* _PASSAGE SHOWN_:
Approximately 14 % of our cerebral infarction patients had awoken with symptoms. This concurs with other studies, in which the proportion ranges from 8 % to 28 %. A large population-based study undertaken in the USA also found that approximately 14 % of the patients had awoken with symptoms of stroke (10). In our department, we have undertaken perfusion CT in selected patients since 2003. In a recently published patient series from Spain, 29 patients in whom the perfusion CT indicated the presence of a penumbra zone were provided with intravenous thrombolytic therapy without an approved indication, mostly because of an unknown or too early symptom onset. The results and the risk of haemorrhage were approximately identical to those in other studies of intravenous thrombolytic therapy (11). No randomised studies are available. With regard to this group of patients, it is reasonable to expect that the treatment strategy will change in the near future.
Anti-coagulation therapy
Our goal is that all patients with a cerebral infarction or TIA with no known atrial fibrillation or another known indication for anti-coagulation therapy should be examined with the aid of long-term telemetric registration of their heart rhythm. The reasons why this examination was foregone in some patients included absence of any therapeutic consequence or insufficient capacity, since the stroke unit only had telemetric equipment for one patient at its disposal during this period. The capacity has since been doubled.
Atrial fibrillation was detected in approximately one in four patients. Nearly every fifth patients had their secondary prophylaxis changed from platelet inhibitors to anti-coagulation therapy after findings made by ECG telemetry, which accordingly is an examination with potential therapeutic consequences. Most likely, the proportion of patients who have their secondary prophylaxis changed will be even larger after long-term monitoring and with a structured analysis algorithm for telemetric data (12). A German study found that the most likely cause of approximately 30 % of all first-time cerebral infarctions is cardiac embolism, and that one-third of these are related to atrial fibrillation which was unknown prior to hospitalisation in the stroke unit (13).
Approximately 27 % of the patients were discharged with anti-coagulation therapy, in most cases because of atrial fibrillation. It is far from obvious that all cerebral infarctions in patients with paroxysmal atrial fibrillation are caused by cardiac embolism, for example in the case of lacunar infarctions. Most professional communities agree, however, that anti-coagulation therapy is more effective than platelet inhibitors as prophylaxis in patients with atrial fibrillation and a CHA₂DS₂-VASc score of at least 2 (this score is used to assess the risk of a new ischemic event) (13). Atrial fibrillation with an associated need for anti-coagulation therapy is particularly common among older patients (14). Some of our patients in this group were not provided with anti-coagulation therapy, most frequently because of an existing or a previous haemorrhage, major stroke sequelae, dementia or advanced age.
Conclusion
Only 6.7 % of all patients admitted to the stroke unit at Nordland Hospital with a cerebral infarction during 2011 – 12 were provided with intravenous thrombolytic therapy. The most common reasons for not providing such treatment included too late arrival in the hospital and an unclear time of symptom onset. Atrial fibrillation was detected with the aid of ECG telemetry in nearly one-fourth of those examined, which caused a change of secondary prophylaxis in approximately one-fifth of the patients examined.

* _TASKS TO COMPLETE_:
A: In the stroke passage, what percentage of the patients admitted to the stroke unit at Nordland Hospital with a cerebral infarction during 2011–12 received intravenous thrombolytic therapy?
B: Please list the reasons the stroke passage gives for why some patients with atrial fibrillation were not given anti-coagulation therapy.

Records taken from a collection
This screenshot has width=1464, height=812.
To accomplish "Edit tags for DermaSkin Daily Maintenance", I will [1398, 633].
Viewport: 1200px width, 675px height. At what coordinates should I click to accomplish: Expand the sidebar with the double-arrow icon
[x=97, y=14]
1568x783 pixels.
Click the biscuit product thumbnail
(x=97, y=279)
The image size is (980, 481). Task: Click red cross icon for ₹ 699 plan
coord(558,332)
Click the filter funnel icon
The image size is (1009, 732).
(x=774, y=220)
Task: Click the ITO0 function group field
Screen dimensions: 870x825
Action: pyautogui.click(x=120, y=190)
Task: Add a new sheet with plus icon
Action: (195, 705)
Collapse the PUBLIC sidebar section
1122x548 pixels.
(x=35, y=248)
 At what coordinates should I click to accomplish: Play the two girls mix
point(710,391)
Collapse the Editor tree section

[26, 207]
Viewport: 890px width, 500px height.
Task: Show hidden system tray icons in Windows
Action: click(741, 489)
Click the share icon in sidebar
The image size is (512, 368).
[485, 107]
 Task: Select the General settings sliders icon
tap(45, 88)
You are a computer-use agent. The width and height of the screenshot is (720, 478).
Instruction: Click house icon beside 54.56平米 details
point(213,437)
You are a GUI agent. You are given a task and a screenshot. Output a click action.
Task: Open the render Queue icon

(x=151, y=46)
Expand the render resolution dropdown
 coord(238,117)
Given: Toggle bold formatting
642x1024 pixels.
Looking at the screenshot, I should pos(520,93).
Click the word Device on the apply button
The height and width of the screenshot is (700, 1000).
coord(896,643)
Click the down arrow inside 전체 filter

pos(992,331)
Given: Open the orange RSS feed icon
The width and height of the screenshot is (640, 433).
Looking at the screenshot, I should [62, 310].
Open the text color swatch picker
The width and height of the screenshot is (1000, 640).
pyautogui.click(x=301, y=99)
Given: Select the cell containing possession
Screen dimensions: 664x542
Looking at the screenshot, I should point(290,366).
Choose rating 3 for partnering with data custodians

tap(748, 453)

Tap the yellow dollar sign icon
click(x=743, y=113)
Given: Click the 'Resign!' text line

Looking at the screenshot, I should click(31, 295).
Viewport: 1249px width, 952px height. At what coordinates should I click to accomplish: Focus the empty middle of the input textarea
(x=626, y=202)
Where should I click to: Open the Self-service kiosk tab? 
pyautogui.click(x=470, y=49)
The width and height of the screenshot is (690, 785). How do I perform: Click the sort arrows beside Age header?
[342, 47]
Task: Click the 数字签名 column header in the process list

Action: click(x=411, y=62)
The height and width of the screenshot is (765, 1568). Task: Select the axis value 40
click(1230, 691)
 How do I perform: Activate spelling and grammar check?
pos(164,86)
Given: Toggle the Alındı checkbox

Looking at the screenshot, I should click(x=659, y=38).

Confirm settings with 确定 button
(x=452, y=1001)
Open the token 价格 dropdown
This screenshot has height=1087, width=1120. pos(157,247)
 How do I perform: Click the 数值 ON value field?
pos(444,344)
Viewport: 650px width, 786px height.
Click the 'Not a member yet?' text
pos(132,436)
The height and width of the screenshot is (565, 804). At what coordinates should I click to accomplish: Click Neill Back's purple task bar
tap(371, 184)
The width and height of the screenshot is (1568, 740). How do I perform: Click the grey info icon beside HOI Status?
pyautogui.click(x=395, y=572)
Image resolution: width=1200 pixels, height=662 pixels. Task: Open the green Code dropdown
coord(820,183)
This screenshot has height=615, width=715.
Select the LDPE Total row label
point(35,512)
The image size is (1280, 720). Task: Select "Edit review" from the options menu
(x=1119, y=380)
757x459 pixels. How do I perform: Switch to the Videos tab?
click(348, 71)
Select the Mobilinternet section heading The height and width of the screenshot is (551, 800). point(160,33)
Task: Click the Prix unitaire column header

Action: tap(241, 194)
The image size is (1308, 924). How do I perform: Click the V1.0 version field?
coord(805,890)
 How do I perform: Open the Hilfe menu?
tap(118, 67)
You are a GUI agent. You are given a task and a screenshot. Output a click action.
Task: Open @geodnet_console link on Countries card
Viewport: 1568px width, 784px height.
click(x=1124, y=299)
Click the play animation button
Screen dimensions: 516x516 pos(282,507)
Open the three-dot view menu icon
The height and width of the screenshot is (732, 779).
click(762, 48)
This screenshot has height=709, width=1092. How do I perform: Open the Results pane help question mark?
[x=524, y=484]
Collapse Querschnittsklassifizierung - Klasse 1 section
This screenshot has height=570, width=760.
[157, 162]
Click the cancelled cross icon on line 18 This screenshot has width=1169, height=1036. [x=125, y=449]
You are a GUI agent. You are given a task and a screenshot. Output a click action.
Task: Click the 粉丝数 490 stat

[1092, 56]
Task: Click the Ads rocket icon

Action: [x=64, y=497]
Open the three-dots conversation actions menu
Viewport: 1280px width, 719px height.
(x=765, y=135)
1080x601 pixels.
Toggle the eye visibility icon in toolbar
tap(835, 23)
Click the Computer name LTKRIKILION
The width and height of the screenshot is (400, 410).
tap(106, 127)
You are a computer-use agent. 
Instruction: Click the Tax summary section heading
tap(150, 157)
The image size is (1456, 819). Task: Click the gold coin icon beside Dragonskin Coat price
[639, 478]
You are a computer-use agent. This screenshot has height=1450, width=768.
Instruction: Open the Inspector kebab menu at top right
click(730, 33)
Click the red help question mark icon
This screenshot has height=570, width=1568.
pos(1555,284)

* _ANSWERS FOR THIS EXERCISE_:
A: 6.7 %

B:
- An existing or a previous hemorrhage
- Major stroke sequelae
- Dementia
- Advanced age